WHAT TO DO –
Locate the line containing "The height and width of the screenshot is (408, 955)." in the material below. Copy that line and all following lines through the end exactly, omitting any pictures.

MATERIAL FOR THE TASK –
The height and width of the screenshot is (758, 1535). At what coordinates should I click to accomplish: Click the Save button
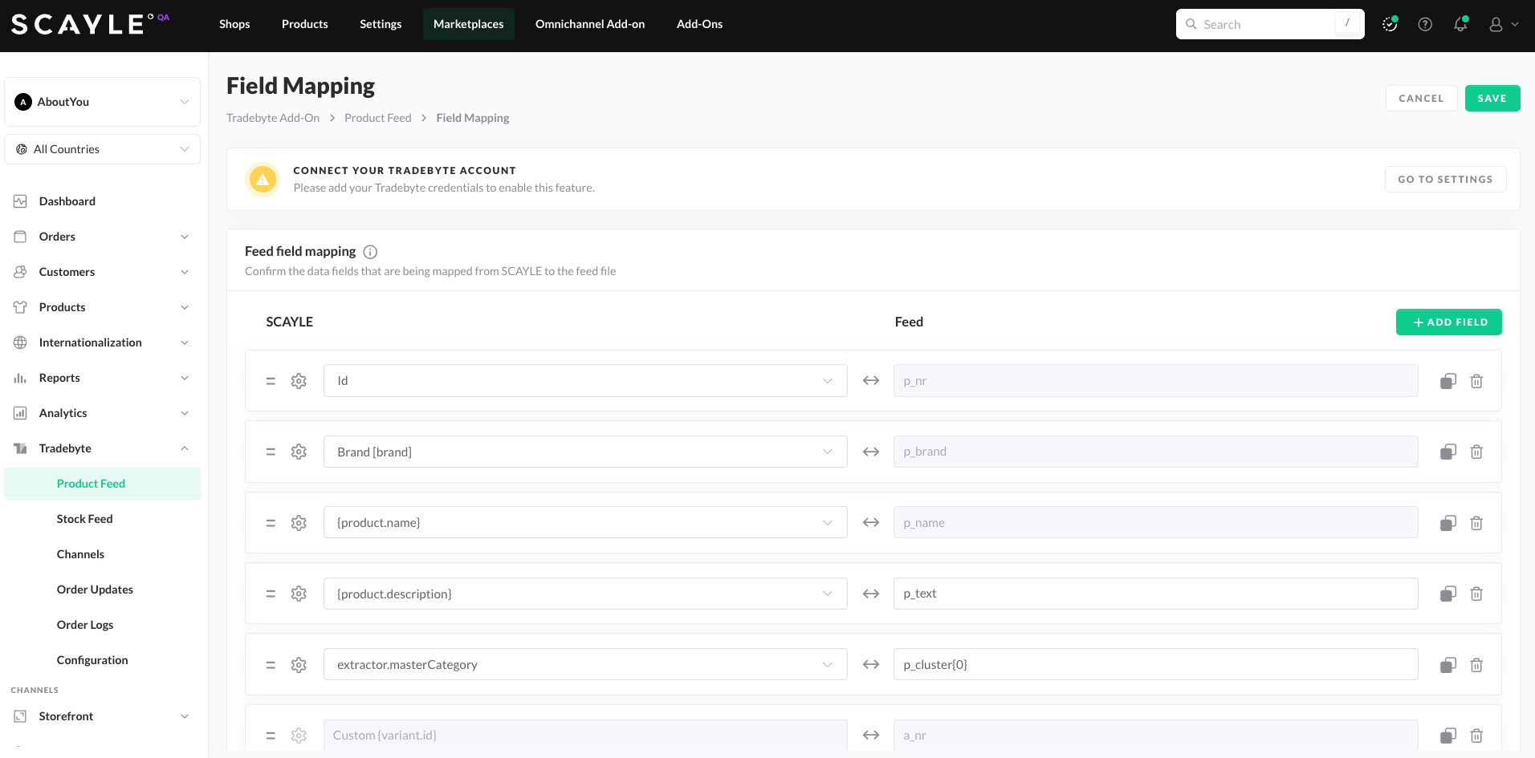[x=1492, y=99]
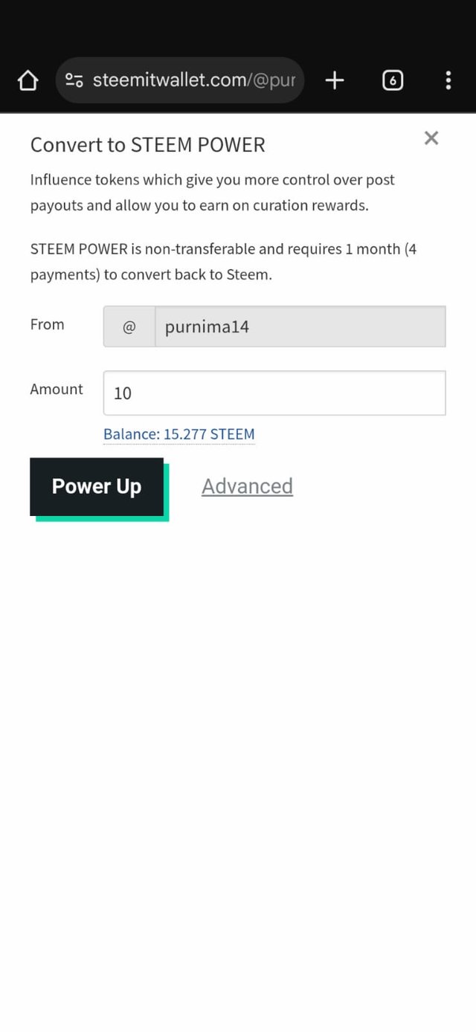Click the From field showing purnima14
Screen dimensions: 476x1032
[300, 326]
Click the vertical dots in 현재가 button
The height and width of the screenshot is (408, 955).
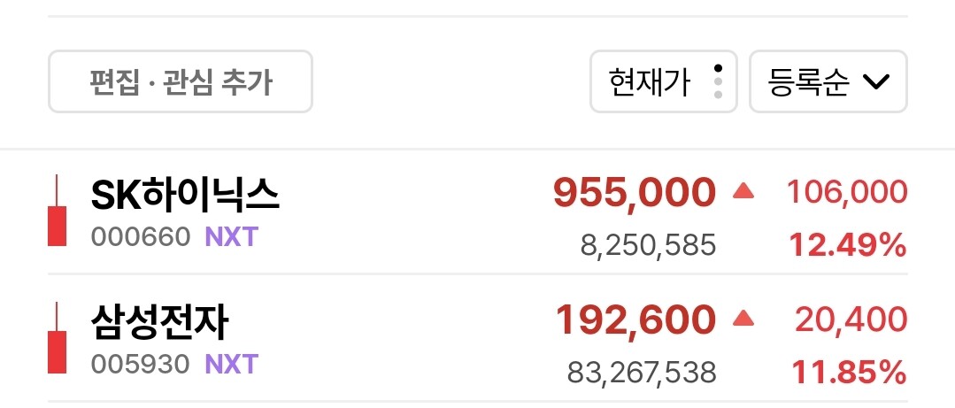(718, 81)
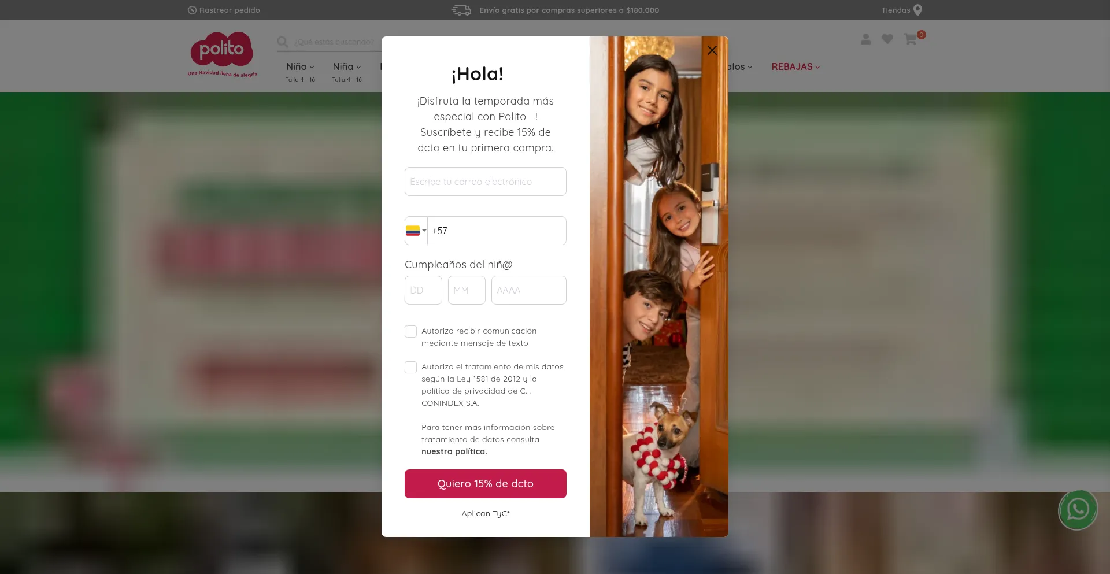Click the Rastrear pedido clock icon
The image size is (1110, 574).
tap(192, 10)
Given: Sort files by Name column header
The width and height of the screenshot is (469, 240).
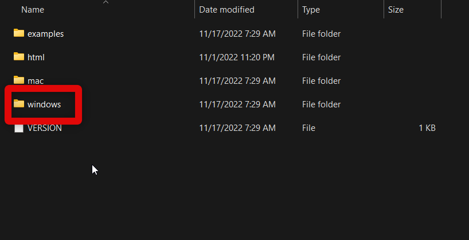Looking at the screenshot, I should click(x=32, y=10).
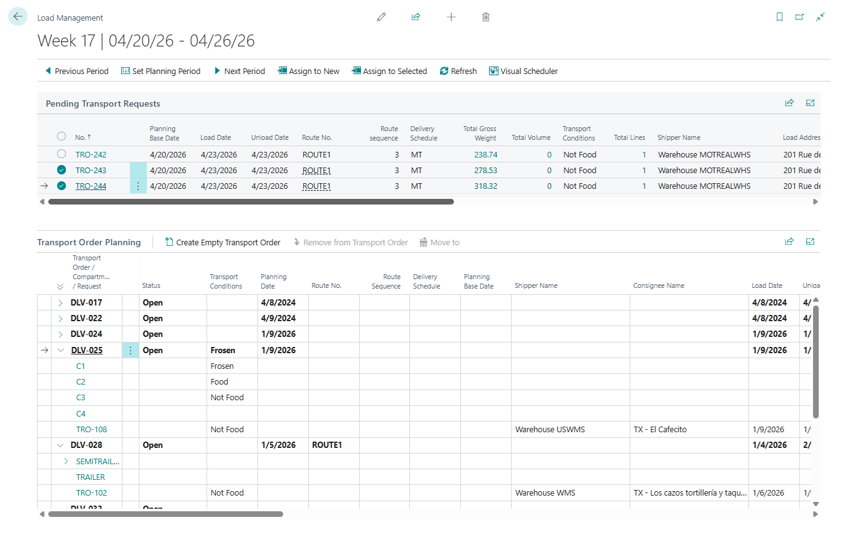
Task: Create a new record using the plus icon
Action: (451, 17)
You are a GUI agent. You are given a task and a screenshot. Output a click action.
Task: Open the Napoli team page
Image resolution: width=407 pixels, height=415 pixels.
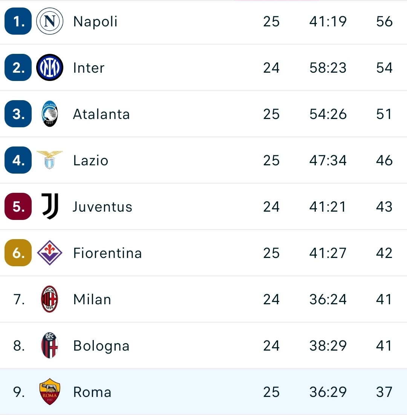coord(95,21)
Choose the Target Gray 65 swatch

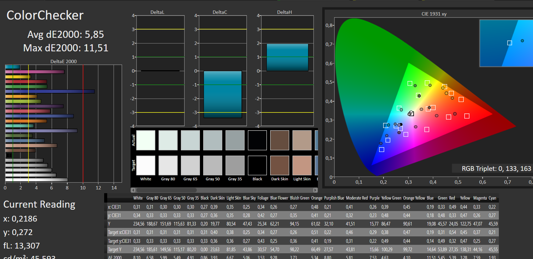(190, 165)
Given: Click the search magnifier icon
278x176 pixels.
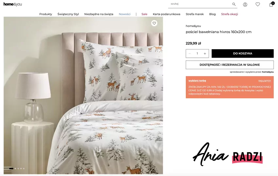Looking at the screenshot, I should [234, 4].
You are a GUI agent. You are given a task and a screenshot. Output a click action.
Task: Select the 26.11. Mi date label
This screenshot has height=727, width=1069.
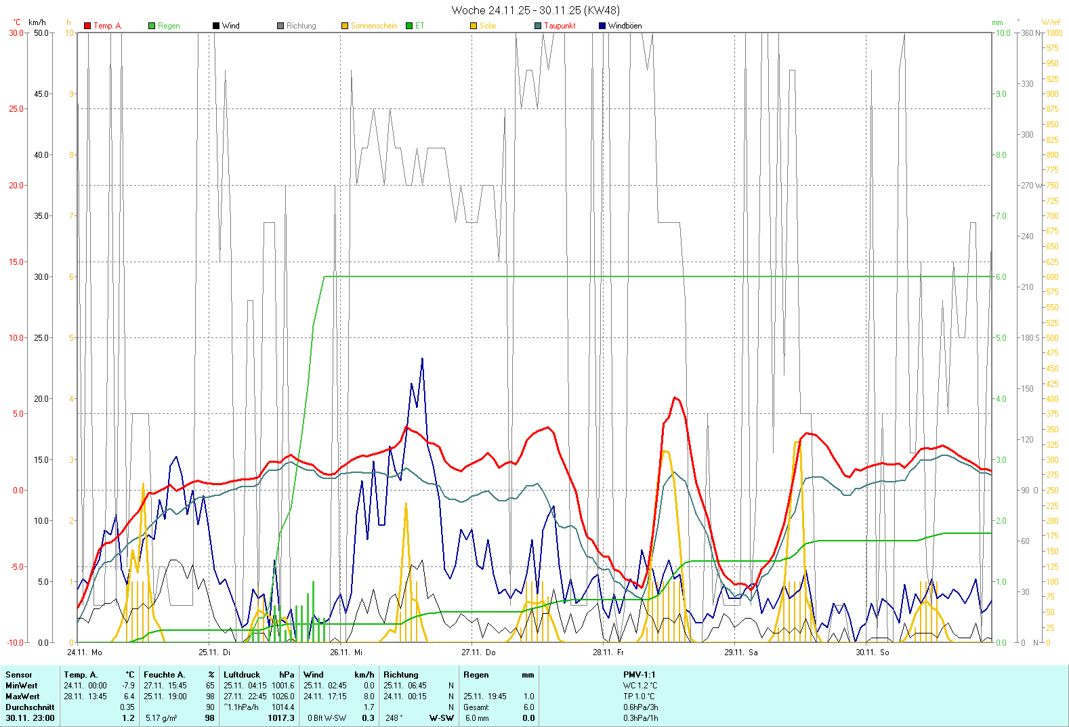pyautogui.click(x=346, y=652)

ANSWER AREA –
The height and width of the screenshot is (408, 955).
(718, 81)
Click the Rastrear pedido clock icon
The image size is (1110, 574).
tap(192, 10)
Given: Sort files by Name column header
The width and height of the screenshot is (469, 240).
Looking at the screenshot, I should click(x=32, y=10).
Task: Create a new record using the plus icon
Action: (451, 17)
You are a GUI agent. You are given a task and a screenshot. Output a click action.
Task: Open the Napoli team page
Image resolution: width=407 pixels, height=415 pixels.
coord(95,21)
Choose the Target Gray 65 swatch

(190, 165)
Given: Click the search magnifier icon
278x176 pixels.
Looking at the screenshot, I should [234, 4].
You are a GUI agent. You are given a task and a screenshot. Output a click action.
Task: Select the 26.11. Mi date label
This screenshot has height=727, width=1069.
pyautogui.click(x=346, y=652)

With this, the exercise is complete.